SELECTED PASSAGE:
And Cardinal Cicognani did not miss the opportunity to mention Pope John’s recent encyclical, Mater et Magistra, which had been suggested by Cardijn himself and specifically recommended the Jocist “see-judge-act” method.

“The Holy Father, who again recently has expressed his paternal solicitude for all workers in his Encyclical Letter MATER ET MAGISTRA, is hoping that the Rio de Janeiro meeting will mark a new development of the Y.C.W., especially in the countries of Latin America, which are so dear to him.

“And that is why he grants a fatherly Apostolic Blessing to tireless Mgr. Cardijn, to yourself who are to preside this meeting, to all taking part in this Second International Council, and to all the chaplains and leaders of the great Y.C.W. family throughout the world.

“I am happy to send you this precious encouragement of His Holiness and I should like to express my own best wishes for the work of the leaders of the groat international Catholic movement of young workers,” the cardinal concluded.

SOURCE

ORIGINAL FRENCH

Cardinal Amleto Cicognani – Romeo Maione 25 10 1961 (Joseph Cardijn Digital Library)

ENGLISH TRANSLATION

Cardinal Amleto Cicognani – Romeo Maione 25 10 1961 (Joseph Cardijn Digital Library)

REFERENCES

Pope John XXIII, Mater et Magistra (Vatican.va)

Amleto Cardinal Cicognani (Catholic Hierarchy)

A leaven of expanding influence

On 23 October 1961, Archbishop D’Souza of Nagpur, India wrote to the Indian YCW chaplain, Fr Rupert, who was preparing to leave for the YCW International Council in Rio de Janeiro.

“My dear Father Rupert,

“I am sorry I could not get a message across to you before you left, as I was out of station for a while. I do hope I am not late in reaching you. We have just finished two Conferences here – one of the Bishops of the Region and the other an Interdiocesan Conference of Priests, where, among other things, we discussed the question of the social uplift of our people. The Y.C.W. as is but natural figured in our discussions.

“I would have loved to be present on an occasion like this when our young Christian workers, from all over the world, have assembled together. However, I shall follow all your proceedings in spirit and in prayer. This is indeed, an unique occasion which can spell great things for the Church and I wish you to convey to Mr. Romeo Maione my heartiest congratulations. Tell him from all of us, how deeply interested we are in this Conference and also in the programme that the Y.C.W. has chalked out for itself for the spiritual welfare of the working classes. We here in India have pledged ourselves to make the Y.C.W. a leaven of expanding influence and a power for good. To this end also, our Five Year Plan will give us an opportunity to spread the Y.C.W. far and wide till it infiltrate into every industrial area where its presence is needed.

“Remember me also to all our Delegates and I am sure all of you will give a good account of yourselves. We shall be waiting to hear the results of your deliberations.

“With my heartfelt blessing and best wishes for a successful Conference and tour.

Yours devotedly in Christ,

(+ Eugene D’Souza)

Archbishop of Nagpur.

Director of the Section for the Lay Apostolate”

C.B.C.I.

PARTS OF THE EXERCISE:
(A) According to the excerpt, on what date did Archbishop D'Souza write to Fr Rupert?
(B) Print the part of the excerpt between "ENGLISH TRANSLATION" and "Cicognani (Catholic Hierarchy)", inclusive.
(C) Render this sentence from the excerpt in Spanish: "Remember me also to all our Delegates and I am sure all of you will give a good account of yourselves."

DATA PROVIDED:
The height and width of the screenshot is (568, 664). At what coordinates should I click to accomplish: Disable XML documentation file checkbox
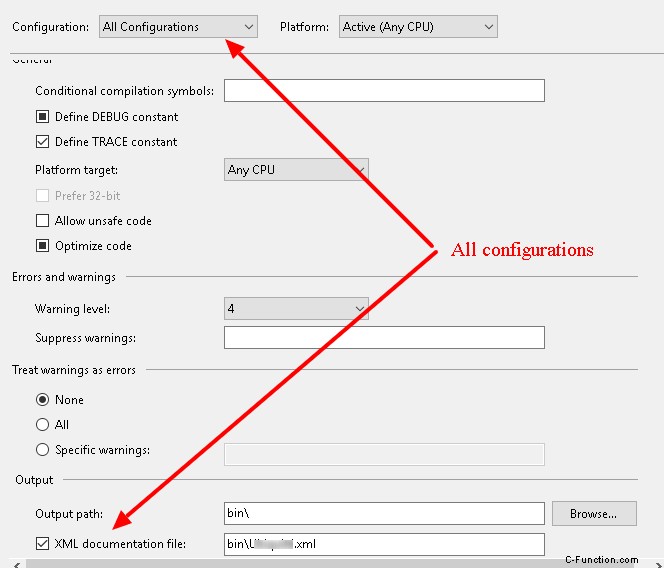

FULL SOLUTIONS:
(A) 23 October 1961

(B)
ENGLISH TRANSLATION

Cardinal Amleto Cicognani – Romeo Maione 25 10 1961 (Joseph Cardijn Digital Library)

REFERENCES

Pope John XXIII, Mater et Magistra (Vatican.va)

Amleto Cardinal Cicognani (Catholic Hierarchy)

(C) Salude también de mi parte a todos nuestros delegados, y estoy seguro de que todos ustedes darán buena cuenta de sí mismos.